▸ Text shown
──────────────────────────────
In 2010, Svante Pääbo and his colleagues presented a draft version of the genome from a small fragment of a human finger bone discovered in Denisova Cave in southern Siberia. The DNA sequences showed that this individual came from a previously unknown group of extinct humans that have become known as Denisovans. Together with their sister group the Neandertals, Denisovans are the closest extinct relatives of currently living humans.
The Leipzig team has now developed sensitive novel techniques which have allowed them to sequence every position in the Denisovan genome about 30 times over, using DNA extracted from less than 10 milligrams of the finger bone. In the previous draft version published in 2010, each position in the genome was determined, on average, only twice. This level of resolution was sufficient to establish the relationship of Denisovans to Neandertals and present-day humans, but often made it impossible for researchers to study the evolution of specific parts of the genome. The now-completed version of the genome allows even the small differences between the copies of genes that this individual inherited from its mother and father to be distinguished. This Wednesday the Leipzig group makes the entire Denisovan genome sequence available for the scientific community over the internet.
“The genome is of very high quality”, says Matthias Meyer, who developed the techniques that made this technical feat possible. “We cover all non-repetitive DNA sequences in the Denisovan genome so many times that it has fewer errors than most genomes from present-day humans that have been determined to date”.
──────────────────────────────
▸ Data extracts
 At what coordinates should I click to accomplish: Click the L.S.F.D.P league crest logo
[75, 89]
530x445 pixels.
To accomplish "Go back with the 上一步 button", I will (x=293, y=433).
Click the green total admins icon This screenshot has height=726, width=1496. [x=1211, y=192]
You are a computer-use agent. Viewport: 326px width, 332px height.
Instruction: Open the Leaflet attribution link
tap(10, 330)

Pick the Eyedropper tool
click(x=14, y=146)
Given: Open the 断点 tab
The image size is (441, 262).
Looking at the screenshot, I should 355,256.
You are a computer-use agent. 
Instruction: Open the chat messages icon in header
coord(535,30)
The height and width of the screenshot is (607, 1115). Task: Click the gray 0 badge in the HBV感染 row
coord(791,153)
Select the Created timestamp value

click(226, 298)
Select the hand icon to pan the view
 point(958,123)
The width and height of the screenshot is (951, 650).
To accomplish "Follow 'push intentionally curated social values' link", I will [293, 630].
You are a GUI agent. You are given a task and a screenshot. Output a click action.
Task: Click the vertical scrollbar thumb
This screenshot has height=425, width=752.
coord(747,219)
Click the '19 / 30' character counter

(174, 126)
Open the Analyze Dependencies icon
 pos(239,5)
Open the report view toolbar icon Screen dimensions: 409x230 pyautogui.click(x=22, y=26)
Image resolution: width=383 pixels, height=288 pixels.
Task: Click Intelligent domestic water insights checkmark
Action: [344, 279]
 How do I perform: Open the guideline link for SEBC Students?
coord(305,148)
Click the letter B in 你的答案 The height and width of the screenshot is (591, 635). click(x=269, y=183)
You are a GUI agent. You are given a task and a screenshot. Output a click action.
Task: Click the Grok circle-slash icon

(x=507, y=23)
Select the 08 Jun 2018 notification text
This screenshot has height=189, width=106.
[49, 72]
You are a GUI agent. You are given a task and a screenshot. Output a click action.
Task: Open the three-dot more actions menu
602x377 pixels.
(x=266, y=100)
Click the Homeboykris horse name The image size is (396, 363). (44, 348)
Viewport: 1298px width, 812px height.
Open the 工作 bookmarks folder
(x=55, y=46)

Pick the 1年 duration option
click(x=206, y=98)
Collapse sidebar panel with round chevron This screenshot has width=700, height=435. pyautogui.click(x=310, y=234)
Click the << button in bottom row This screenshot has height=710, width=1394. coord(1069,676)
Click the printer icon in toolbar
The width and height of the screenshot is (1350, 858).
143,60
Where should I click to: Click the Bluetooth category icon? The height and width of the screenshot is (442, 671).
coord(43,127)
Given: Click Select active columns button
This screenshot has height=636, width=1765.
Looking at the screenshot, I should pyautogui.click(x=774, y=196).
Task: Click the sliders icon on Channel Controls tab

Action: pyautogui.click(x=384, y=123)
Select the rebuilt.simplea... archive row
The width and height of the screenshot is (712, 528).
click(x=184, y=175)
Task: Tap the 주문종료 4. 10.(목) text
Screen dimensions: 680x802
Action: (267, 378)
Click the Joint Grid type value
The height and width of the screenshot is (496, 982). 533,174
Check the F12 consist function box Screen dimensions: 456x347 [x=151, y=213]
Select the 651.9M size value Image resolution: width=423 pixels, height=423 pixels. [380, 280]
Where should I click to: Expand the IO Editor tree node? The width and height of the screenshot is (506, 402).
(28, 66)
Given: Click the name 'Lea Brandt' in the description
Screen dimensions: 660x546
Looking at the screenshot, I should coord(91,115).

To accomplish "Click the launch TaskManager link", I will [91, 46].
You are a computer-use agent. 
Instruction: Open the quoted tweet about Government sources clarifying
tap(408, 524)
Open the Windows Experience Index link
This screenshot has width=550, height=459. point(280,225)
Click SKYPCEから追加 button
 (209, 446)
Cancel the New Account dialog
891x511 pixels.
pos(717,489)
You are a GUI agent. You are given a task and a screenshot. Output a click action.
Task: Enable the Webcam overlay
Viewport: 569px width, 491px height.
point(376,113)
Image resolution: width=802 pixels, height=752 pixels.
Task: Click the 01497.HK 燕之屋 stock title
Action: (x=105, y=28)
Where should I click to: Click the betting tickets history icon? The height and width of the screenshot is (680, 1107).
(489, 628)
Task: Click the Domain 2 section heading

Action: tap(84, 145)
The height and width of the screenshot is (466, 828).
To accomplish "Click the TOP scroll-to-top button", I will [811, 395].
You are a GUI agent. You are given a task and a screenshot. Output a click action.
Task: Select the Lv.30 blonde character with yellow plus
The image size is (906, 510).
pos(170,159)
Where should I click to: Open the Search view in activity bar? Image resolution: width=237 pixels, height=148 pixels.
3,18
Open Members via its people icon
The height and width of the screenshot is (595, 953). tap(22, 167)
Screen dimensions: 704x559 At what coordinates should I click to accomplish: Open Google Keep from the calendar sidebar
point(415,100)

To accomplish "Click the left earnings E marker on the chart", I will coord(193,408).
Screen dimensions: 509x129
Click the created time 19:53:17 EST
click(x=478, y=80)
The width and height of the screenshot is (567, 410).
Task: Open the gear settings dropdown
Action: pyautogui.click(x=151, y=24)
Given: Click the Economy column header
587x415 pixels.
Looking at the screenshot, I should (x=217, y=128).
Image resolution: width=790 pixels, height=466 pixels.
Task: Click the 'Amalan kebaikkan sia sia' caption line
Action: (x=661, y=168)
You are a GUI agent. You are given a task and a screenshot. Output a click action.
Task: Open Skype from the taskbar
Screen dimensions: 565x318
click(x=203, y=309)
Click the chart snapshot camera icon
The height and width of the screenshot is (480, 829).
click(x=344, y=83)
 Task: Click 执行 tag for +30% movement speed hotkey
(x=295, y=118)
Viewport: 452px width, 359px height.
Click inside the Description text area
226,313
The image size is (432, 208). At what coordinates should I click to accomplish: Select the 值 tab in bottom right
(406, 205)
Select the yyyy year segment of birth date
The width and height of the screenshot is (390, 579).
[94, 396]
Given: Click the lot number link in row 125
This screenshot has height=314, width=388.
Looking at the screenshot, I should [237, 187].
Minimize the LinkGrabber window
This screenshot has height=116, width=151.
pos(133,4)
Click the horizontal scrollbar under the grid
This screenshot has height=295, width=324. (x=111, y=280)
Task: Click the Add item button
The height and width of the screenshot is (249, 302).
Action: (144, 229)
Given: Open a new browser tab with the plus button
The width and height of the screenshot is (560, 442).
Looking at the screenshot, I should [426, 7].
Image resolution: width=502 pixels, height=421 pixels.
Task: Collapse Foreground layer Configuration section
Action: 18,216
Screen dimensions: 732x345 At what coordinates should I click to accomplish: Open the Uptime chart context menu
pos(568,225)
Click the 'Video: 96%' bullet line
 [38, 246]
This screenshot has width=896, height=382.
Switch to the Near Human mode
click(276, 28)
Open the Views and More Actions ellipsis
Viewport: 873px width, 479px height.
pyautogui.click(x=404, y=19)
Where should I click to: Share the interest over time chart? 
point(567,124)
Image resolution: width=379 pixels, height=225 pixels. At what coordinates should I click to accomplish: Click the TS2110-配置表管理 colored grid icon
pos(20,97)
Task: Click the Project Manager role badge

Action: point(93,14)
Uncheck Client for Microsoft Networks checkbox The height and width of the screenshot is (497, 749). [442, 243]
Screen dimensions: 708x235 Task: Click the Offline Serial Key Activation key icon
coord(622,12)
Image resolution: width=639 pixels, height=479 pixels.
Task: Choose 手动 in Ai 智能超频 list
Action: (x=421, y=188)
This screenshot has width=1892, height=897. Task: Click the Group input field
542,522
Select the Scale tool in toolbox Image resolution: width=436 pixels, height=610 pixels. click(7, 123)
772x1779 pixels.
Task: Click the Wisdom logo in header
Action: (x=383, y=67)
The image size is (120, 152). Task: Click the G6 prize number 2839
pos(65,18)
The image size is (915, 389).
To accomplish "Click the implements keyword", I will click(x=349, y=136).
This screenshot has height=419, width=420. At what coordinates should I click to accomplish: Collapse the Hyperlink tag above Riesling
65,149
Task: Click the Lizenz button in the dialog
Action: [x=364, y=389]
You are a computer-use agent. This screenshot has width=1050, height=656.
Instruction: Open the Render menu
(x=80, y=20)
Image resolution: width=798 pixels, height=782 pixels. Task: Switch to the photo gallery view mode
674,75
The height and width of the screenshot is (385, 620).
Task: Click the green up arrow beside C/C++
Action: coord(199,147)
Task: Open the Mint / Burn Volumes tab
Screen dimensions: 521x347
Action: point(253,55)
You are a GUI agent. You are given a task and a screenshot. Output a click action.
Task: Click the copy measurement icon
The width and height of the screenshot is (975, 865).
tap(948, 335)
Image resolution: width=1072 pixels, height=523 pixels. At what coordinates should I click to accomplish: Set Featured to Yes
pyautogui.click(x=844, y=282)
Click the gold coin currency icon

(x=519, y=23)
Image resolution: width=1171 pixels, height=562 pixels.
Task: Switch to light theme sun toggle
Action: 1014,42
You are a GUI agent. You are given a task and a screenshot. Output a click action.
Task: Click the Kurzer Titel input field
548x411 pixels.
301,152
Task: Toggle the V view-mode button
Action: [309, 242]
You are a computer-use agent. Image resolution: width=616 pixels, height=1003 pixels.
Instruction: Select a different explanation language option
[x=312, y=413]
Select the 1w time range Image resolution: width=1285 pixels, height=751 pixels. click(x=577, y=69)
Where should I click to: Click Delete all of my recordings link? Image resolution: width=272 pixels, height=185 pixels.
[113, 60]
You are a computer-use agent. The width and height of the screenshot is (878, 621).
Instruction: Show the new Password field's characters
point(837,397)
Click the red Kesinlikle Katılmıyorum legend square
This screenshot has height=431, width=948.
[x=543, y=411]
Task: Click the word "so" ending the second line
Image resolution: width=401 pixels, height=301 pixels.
──────────────────────────────
▸ Problem to solve
List every group of humans, extinct or living, that the text on the Denisovan genome mentions.

▸ Written answer
Denisovans, Neandertals, present-day humans